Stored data
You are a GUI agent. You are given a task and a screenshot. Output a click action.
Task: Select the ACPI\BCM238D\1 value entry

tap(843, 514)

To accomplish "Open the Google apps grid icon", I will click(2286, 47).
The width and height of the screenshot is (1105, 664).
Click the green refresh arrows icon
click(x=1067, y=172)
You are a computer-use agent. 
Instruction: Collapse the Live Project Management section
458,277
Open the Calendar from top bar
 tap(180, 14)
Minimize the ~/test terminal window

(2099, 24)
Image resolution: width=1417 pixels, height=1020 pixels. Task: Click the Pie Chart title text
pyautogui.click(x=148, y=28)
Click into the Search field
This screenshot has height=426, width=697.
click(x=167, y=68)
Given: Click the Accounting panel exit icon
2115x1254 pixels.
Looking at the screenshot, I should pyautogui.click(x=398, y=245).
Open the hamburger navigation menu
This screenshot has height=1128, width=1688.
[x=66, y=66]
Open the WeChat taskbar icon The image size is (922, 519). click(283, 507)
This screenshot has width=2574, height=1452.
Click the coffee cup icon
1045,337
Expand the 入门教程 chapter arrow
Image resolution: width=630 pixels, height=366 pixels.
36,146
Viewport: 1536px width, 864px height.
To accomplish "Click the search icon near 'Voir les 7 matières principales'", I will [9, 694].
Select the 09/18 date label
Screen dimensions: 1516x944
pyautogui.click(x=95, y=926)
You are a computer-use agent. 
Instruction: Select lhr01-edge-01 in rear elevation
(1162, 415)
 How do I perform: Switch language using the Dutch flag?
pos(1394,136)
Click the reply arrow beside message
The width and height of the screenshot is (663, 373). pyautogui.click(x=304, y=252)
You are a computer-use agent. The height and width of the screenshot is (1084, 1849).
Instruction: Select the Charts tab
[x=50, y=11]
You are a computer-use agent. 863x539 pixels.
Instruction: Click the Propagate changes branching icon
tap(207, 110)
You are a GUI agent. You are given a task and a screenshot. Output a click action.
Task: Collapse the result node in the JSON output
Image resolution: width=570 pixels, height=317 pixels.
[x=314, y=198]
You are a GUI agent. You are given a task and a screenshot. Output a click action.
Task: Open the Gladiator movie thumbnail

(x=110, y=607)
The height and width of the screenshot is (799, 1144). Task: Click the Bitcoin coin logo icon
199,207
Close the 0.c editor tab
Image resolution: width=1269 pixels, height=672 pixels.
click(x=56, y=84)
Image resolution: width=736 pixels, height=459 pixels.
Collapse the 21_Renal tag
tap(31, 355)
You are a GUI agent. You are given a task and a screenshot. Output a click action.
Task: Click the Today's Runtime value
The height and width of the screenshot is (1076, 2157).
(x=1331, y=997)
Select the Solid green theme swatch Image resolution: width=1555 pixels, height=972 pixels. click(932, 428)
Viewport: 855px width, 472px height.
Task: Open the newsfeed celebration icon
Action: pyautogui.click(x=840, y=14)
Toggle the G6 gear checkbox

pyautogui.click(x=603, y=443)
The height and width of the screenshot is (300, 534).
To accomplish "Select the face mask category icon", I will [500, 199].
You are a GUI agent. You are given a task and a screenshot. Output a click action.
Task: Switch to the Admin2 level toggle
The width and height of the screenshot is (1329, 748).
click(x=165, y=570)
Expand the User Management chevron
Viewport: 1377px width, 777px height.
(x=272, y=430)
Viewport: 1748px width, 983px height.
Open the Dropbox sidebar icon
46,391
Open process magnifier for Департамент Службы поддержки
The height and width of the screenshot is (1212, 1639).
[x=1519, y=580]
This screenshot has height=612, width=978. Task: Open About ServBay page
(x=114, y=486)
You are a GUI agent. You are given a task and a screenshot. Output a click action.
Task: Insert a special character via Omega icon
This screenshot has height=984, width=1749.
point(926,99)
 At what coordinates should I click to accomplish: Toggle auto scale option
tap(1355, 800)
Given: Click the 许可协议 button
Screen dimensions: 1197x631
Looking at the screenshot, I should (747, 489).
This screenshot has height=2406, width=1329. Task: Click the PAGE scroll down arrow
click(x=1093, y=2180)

- [ACTIVITY]
Print each line of the data exactly as it was written.

- [RESPONSE BELOW]
You are a GUI agent. You are given a task and a screenshot. Output a click action.
Task: Select the ACPI\BCM238D\1 value entry

tap(843, 514)

To accomplish "Open the Google apps grid icon", I will click(2286, 47).
The width and height of the screenshot is (1105, 664).
Click the green refresh arrows icon
click(x=1067, y=172)
You are a computer-use agent. 
Instruction: Collapse the Live Project Management section
458,277
Open the Calendar from top bar
 tap(180, 14)
Minimize the ~/test terminal window

(2099, 24)
Image resolution: width=1417 pixels, height=1020 pixels. Task: Click the Pie Chart title text
pyautogui.click(x=148, y=28)
Click into the Search field
This screenshot has height=426, width=697.
click(x=167, y=68)
Given: Click the Accounting panel exit icon
2115x1254 pixels.
Looking at the screenshot, I should pyautogui.click(x=398, y=245).
Open the hamburger navigation menu
This screenshot has height=1128, width=1688.
[x=66, y=66]
Open the WeChat taskbar icon The image size is (922, 519). click(283, 507)
This screenshot has width=2574, height=1452.
Click the coffee cup icon
1045,337
Expand the 入门教程 chapter arrow
Image resolution: width=630 pixels, height=366 pixels.
36,146
Viewport: 1536px width, 864px height.
To accomplish "Click the search icon near 'Voir les 7 matières principales'", I will [9, 694].
Select the 09/18 date label
Screen dimensions: 1516x944
pyautogui.click(x=95, y=926)
You are a computer-use agent. 
Instruction: Select lhr01-edge-01 in rear elevation
(1162, 415)
 How do I perform: Switch language using the Dutch flag?
pos(1394,136)
Click the reply arrow beside message
The width and height of the screenshot is (663, 373). pyautogui.click(x=304, y=252)
You are a computer-use agent. The height and width of the screenshot is (1084, 1849).
Instruction: Select the Charts tab
[x=50, y=11]
You are a computer-use agent. 863x539 pixels.
Instruction: Click the Propagate changes branching icon
tap(207, 110)
You are a GUI agent. You are given a task and a screenshot. Output a click action.
Task: Collapse the result node in the JSON output
Image resolution: width=570 pixels, height=317 pixels.
[x=314, y=198]
You are a GUI agent. You are given a task and a screenshot. Output a click action.
Task: Open the Gladiator movie thumbnail

(x=110, y=607)
The height and width of the screenshot is (799, 1144). Task: Click the Bitcoin coin logo icon
199,207
Close the 0.c editor tab
Image resolution: width=1269 pixels, height=672 pixels.
click(x=56, y=84)
Image resolution: width=736 pixels, height=459 pixels.
Collapse the 21_Renal tag
tap(31, 355)
You are a GUI agent. You are given a task and a screenshot. Output a click action.
Task: Click the Today's Runtime value
The height and width of the screenshot is (1076, 2157).
(x=1331, y=997)
Select the Solid green theme swatch Image resolution: width=1555 pixels, height=972 pixels. click(932, 428)
Viewport: 855px width, 472px height.
Task: Open the newsfeed celebration icon
Action: pyautogui.click(x=840, y=14)
Toggle the G6 gear checkbox

pyautogui.click(x=603, y=443)
The height and width of the screenshot is (300, 534).
To accomplish "Select the face mask category icon", I will [500, 199].
You are a GUI agent. You are given a task and a screenshot. Output a click action.
Task: Switch to the Admin2 level toggle
The width and height of the screenshot is (1329, 748).
click(x=165, y=570)
Expand the User Management chevron
Viewport: 1377px width, 777px height.
(x=272, y=430)
Viewport: 1748px width, 983px height.
Open the Dropbox sidebar icon
46,391
Open process magnifier for Департамент Службы поддержки
The height and width of the screenshot is (1212, 1639).
[x=1519, y=580]
This screenshot has height=612, width=978. Task: Open About ServBay page
(x=114, y=486)
You are a GUI agent. You are given a task and a screenshot. Output a click action.
Task: Insert a special character via Omega icon
This screenshot has height=984, width=1749.
point(926,99)
 At what coordinates should I click to accomplish: Toggle auto scale option
tap(1355, 800)
Given: Click the 许可协议 button
Screen dimensions: 1197x631
Looking at the screenshot, I should (747, 489).
This screenshot has height=2406, width=1329. Task: Click the PAGE scroll down arrow
click(x=1093, y=2180)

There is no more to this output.